Trivial poursuite. Villiers, la vérité si je m’entête



Débouté, le Vicomte. Philippe le Jolis de Villiers de Saintignon vient de perdre en première instance un procès en diffamation publique qu’il a intenté au socialiste Pierre Regnault. Villiers n’aime pas qu’on ne l’aime pas. Au lendemain de la visite de Monsieur Hollande à la Roche sur Yon, il lit le journal du 13 mars 2000 et bondit sur le titre “François Hollande : haro sur de Villiers”, ressautant en lisant les termes “un certain révisonnisme historique” à propos du spectacle du Puy du Fou. Il ne goûte pas davantage le passage faisant état de “menace, intimidation, ça fait froid dans le dos” pour décrire son mode de gestion de ses vassaux. Le “reflet national-populiste” qui émaillerait son “culte du chef” le fait ressauter en l’air. Toutes citations de l’article de la gazette locale. Curieusement , au lieu d’attaquer en diffamation Ouest France qui a relayés ces propos attribués au conseiller général socialiste Pierre Regnault, le Vicomte porte directement plainte contre ce trublion du PS. Or Villiers n’a pas assisté à la réunion publique du PS ni avec un huissier, ni avec un scribe assermenté, un magnétophone à la botte ou un espion digne de foi. Il est donc formellement incapable de prouver que ces propos ont été véritablement et expressément tenus par Pierre Regnault.

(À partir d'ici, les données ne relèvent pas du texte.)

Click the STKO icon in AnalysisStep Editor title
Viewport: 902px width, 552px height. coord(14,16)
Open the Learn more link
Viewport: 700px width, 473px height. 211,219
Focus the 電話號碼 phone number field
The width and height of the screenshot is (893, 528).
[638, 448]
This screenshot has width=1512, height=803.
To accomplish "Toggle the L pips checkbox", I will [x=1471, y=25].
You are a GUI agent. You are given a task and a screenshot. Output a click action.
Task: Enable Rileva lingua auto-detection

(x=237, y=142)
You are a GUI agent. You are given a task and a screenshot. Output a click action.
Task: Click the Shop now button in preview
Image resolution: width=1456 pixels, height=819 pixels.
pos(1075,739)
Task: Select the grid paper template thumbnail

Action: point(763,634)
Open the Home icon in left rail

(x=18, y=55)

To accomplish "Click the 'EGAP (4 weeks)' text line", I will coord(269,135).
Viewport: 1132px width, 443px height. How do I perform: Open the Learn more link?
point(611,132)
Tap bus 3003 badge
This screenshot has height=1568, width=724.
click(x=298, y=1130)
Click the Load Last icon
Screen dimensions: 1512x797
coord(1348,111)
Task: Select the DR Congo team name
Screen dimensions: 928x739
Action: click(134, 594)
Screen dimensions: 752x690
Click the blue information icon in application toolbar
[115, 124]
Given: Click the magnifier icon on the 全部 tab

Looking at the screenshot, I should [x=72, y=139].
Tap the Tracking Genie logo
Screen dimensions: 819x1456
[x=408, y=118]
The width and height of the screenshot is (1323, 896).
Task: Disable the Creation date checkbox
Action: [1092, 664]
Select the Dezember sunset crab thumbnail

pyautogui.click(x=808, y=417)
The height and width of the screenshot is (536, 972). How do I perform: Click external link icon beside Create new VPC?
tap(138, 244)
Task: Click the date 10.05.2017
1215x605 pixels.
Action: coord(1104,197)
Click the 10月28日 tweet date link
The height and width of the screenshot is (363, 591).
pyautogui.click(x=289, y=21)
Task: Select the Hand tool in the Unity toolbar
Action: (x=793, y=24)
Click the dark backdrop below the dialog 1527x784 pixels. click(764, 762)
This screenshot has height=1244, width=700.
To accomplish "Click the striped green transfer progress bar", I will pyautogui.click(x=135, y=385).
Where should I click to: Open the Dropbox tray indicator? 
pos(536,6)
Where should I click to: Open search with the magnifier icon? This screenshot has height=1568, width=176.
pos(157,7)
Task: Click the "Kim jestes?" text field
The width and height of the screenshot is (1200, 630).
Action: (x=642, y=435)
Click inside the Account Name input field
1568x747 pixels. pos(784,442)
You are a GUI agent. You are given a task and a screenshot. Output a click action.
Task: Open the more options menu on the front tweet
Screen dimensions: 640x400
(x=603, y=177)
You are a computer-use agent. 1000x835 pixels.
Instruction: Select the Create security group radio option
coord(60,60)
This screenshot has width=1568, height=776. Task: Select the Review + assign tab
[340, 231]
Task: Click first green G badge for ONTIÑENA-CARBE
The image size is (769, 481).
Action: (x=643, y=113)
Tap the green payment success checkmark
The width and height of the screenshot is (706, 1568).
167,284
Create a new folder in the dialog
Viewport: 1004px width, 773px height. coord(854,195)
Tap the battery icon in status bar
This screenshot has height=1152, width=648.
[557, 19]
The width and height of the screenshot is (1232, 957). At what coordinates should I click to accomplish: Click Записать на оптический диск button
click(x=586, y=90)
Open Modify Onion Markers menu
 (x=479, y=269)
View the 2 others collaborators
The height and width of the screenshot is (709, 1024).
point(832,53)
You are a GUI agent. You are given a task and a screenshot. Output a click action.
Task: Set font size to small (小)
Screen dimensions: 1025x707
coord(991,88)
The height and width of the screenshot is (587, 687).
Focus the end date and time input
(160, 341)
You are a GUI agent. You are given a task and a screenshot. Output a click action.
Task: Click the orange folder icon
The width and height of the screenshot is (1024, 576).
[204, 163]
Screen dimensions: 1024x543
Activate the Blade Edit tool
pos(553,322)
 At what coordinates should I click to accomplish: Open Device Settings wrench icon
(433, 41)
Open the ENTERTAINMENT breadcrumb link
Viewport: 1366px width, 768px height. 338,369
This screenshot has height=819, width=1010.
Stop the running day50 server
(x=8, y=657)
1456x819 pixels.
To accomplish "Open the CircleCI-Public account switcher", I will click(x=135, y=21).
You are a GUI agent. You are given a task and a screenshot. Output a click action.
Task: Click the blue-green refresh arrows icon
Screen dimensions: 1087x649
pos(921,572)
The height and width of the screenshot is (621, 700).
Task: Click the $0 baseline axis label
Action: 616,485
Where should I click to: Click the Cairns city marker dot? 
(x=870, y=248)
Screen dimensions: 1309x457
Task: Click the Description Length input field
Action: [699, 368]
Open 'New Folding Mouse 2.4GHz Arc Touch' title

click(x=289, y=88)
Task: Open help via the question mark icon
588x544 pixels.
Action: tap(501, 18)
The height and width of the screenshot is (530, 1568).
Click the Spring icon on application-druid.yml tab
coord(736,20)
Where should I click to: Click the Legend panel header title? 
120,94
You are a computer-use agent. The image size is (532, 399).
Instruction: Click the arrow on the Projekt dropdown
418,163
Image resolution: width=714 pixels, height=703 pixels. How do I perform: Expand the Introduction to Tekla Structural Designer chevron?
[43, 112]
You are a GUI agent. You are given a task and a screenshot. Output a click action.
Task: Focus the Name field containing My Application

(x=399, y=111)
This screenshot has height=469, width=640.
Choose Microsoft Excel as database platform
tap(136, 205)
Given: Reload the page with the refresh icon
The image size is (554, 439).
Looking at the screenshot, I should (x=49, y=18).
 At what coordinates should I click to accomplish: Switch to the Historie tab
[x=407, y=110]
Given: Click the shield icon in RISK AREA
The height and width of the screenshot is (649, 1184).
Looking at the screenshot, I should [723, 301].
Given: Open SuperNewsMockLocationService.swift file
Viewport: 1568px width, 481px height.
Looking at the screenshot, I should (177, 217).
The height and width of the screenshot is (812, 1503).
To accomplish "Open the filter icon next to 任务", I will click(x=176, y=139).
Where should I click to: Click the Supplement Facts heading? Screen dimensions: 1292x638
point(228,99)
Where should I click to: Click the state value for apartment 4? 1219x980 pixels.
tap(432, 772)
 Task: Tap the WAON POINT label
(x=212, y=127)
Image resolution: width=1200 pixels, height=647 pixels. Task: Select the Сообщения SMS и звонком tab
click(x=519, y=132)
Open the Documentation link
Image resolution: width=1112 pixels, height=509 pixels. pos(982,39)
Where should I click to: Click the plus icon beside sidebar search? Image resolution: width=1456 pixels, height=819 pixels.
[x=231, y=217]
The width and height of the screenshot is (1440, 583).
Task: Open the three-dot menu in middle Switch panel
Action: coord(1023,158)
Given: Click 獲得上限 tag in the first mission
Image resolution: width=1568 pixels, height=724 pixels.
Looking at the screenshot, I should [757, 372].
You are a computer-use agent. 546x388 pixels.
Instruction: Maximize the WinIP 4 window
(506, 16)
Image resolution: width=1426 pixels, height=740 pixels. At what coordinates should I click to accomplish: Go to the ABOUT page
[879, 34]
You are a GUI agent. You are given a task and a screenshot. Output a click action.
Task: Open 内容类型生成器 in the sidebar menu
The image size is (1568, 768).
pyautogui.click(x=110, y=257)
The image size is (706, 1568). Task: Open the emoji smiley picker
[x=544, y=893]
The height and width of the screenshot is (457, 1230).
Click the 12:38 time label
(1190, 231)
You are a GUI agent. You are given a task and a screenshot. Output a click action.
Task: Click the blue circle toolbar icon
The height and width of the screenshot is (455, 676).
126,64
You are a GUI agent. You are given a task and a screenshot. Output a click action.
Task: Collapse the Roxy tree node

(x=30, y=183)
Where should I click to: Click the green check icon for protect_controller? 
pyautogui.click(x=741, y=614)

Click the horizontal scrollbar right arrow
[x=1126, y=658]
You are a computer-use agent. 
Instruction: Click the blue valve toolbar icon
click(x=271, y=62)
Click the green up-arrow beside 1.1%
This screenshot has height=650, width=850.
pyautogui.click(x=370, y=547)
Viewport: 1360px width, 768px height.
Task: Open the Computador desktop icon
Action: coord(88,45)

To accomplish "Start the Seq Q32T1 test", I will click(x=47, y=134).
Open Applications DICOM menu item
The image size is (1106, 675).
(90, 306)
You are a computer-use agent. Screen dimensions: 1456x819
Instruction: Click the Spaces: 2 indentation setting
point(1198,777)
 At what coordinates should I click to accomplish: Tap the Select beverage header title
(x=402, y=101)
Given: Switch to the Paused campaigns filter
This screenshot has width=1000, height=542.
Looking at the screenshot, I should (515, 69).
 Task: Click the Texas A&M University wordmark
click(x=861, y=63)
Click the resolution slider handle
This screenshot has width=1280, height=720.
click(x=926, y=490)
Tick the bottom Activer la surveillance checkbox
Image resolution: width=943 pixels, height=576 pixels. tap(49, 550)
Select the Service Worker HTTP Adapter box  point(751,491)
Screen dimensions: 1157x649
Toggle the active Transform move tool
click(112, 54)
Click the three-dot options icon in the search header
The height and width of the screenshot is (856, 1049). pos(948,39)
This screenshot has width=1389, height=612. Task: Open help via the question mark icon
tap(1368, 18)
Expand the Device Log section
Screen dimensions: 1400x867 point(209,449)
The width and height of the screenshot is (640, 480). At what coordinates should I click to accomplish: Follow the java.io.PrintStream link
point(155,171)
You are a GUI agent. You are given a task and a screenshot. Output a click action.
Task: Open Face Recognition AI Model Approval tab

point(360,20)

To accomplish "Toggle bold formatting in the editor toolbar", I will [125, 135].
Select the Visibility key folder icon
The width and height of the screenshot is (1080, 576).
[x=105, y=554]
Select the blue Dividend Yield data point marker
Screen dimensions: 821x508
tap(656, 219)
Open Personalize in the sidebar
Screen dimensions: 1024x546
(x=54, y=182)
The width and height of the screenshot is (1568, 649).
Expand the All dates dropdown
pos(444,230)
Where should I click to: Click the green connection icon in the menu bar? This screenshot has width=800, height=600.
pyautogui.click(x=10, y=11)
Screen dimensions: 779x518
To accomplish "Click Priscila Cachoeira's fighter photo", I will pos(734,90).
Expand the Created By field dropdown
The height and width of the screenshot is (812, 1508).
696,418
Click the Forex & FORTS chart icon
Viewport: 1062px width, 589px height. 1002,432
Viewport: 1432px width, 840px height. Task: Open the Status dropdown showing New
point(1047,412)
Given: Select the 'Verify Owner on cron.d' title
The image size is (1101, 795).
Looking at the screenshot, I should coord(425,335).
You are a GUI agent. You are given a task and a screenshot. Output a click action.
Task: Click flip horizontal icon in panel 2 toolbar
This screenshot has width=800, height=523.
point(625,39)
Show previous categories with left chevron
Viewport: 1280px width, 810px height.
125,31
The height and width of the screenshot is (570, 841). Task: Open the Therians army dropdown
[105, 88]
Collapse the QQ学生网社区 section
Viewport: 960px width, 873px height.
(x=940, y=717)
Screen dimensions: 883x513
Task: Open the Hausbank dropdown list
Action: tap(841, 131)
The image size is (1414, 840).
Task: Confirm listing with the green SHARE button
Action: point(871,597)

Le 30 octobre dernier, la 17ème chambre du tribunal correctionnel de Paris a relaxé Regnault, déboutant le Vicomte de ses demandes de 125 000 F de dommages et intérêts. Philou de Villiou a fait appel de ce jugement. Il a parallèlement demandé à Dieu d’infliger à l’impudent quelques années d’enfer ferme. Les greffiers de la justice divine ne lui ont même pas répondu. Le député débouté est dégoûté.